Cornish miners were a large part of the mining workforce in most mining towns/camps. They brought their mining terms with them from Cornwall, and many were picked up here. The dictionary has many of them. “Bal” is Cornish for mine or a group of mines. You will see “adit” in many local accounts; it is a word describing the tunnel entrance. The name for a man-made underground cavity was “gunnies.” A larger cavity, usually going vertically, was termed a “stope.” An area of underground mining is referred to as “workings,” more commonly used for coal mines.

The word “discovery” has many meanings, but the mining one, in this dictionary, is quite detailed: “The term has a technical meaning in mining. It may be defined as knowledge of the presence of the valuable minerals within the lines of the location or in such proximity thereto as to justify a reasonable belief in their existence. But in all cases, there must be a discovery of mineral, in both lode and placer claims, as distinguished from mere indications of mineral.”
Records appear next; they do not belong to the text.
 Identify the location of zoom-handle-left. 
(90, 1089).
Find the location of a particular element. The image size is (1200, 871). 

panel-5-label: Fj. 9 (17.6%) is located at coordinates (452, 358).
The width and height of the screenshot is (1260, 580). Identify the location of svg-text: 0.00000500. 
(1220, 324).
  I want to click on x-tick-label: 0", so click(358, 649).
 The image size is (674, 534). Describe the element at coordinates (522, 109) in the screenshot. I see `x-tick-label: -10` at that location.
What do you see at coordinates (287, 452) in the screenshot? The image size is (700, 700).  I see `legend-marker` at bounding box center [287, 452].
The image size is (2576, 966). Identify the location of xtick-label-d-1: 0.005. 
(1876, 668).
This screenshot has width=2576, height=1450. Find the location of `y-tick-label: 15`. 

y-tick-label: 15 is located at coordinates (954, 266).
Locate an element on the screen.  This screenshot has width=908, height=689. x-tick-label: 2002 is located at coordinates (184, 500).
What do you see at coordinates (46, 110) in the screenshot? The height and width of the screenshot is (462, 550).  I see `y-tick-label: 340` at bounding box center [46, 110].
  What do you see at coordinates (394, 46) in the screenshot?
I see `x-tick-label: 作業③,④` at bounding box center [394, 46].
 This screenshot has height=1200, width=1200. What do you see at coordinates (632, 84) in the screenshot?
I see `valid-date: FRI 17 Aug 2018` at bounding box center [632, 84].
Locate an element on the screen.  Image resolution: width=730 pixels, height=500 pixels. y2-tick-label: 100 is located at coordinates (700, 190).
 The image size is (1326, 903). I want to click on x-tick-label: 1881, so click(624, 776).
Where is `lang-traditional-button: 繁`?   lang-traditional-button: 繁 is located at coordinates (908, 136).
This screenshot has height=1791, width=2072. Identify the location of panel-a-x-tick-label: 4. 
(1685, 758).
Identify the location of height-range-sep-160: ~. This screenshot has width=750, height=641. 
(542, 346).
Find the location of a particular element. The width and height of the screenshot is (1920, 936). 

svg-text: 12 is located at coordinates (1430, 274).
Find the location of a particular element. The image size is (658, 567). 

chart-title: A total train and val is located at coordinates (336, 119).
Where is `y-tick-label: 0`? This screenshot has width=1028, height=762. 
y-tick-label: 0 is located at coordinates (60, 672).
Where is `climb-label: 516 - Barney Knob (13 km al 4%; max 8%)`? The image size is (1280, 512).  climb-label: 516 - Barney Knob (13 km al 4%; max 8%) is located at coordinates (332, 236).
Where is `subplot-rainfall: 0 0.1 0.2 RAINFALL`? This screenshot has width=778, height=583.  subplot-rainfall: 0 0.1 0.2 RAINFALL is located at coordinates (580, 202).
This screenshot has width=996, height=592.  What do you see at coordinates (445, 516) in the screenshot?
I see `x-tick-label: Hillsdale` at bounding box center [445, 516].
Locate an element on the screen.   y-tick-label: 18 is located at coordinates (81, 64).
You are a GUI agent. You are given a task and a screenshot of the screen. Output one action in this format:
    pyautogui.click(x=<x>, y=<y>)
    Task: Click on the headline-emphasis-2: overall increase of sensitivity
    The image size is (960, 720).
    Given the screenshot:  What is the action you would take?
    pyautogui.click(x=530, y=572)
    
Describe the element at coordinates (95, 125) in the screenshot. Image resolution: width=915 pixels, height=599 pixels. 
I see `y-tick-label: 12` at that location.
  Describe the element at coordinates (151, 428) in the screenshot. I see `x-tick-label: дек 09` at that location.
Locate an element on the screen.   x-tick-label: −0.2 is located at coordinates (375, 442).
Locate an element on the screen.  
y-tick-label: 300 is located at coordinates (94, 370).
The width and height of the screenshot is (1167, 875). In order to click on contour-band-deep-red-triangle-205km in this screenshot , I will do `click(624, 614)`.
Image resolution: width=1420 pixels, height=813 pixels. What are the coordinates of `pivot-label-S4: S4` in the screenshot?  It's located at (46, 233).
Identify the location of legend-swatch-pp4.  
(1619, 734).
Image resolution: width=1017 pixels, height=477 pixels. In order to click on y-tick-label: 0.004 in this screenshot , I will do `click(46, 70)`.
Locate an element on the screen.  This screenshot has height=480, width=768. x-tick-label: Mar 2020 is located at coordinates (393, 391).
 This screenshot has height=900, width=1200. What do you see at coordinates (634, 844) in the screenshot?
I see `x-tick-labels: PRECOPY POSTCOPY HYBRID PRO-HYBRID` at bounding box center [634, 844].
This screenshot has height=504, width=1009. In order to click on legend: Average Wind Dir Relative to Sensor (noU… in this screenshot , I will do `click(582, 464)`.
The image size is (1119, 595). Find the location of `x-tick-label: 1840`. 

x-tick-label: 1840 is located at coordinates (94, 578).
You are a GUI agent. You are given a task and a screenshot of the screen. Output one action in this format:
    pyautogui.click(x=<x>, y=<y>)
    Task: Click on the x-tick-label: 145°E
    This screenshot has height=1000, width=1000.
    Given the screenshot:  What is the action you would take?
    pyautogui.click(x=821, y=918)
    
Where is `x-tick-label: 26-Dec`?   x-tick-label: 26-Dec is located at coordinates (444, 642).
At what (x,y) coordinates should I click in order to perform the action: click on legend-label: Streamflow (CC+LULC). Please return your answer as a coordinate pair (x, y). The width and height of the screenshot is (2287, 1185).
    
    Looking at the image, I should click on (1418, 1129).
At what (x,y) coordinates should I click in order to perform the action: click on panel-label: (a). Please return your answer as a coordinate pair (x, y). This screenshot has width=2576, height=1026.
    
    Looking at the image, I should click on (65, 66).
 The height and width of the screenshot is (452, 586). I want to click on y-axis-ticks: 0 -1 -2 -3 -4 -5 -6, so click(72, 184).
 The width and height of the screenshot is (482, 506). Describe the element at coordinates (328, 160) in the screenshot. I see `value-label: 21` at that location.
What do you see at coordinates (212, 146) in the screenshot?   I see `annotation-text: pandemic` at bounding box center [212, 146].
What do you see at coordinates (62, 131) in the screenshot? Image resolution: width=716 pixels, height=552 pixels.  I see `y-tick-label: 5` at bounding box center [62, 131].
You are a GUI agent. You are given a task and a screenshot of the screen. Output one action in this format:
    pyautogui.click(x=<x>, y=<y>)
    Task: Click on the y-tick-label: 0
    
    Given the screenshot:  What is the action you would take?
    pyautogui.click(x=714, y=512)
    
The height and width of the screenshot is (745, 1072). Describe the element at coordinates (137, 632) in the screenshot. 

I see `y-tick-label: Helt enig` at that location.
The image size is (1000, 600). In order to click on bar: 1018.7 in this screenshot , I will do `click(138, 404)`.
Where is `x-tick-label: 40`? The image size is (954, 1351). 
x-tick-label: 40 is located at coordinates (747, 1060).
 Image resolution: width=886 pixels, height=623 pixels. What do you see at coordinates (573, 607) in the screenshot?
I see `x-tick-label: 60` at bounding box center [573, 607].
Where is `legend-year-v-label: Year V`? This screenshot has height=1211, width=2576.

Here is how The Aspen Times used the word in 1890: “The recent discovery in the second level of the Bushwacker looks fully as well as at any time since the ore was met with. Several loads of ore have been shipped, and there is as much in sight as there was at first. The grade of this mineral is very good. When it was first opened an average sample returned 108 ounces, and on Wednesday an average across a face of four feet went 228 ounces. It is thought that it will mill run at least 100 ounces!”

The dictionary qualifies the use. The Times description of the Bushwacker might fit the definition, but it should be pointed out that the author, B. Clark Wheeler, was both the owner of the Times and a major owner in the Bushwacker.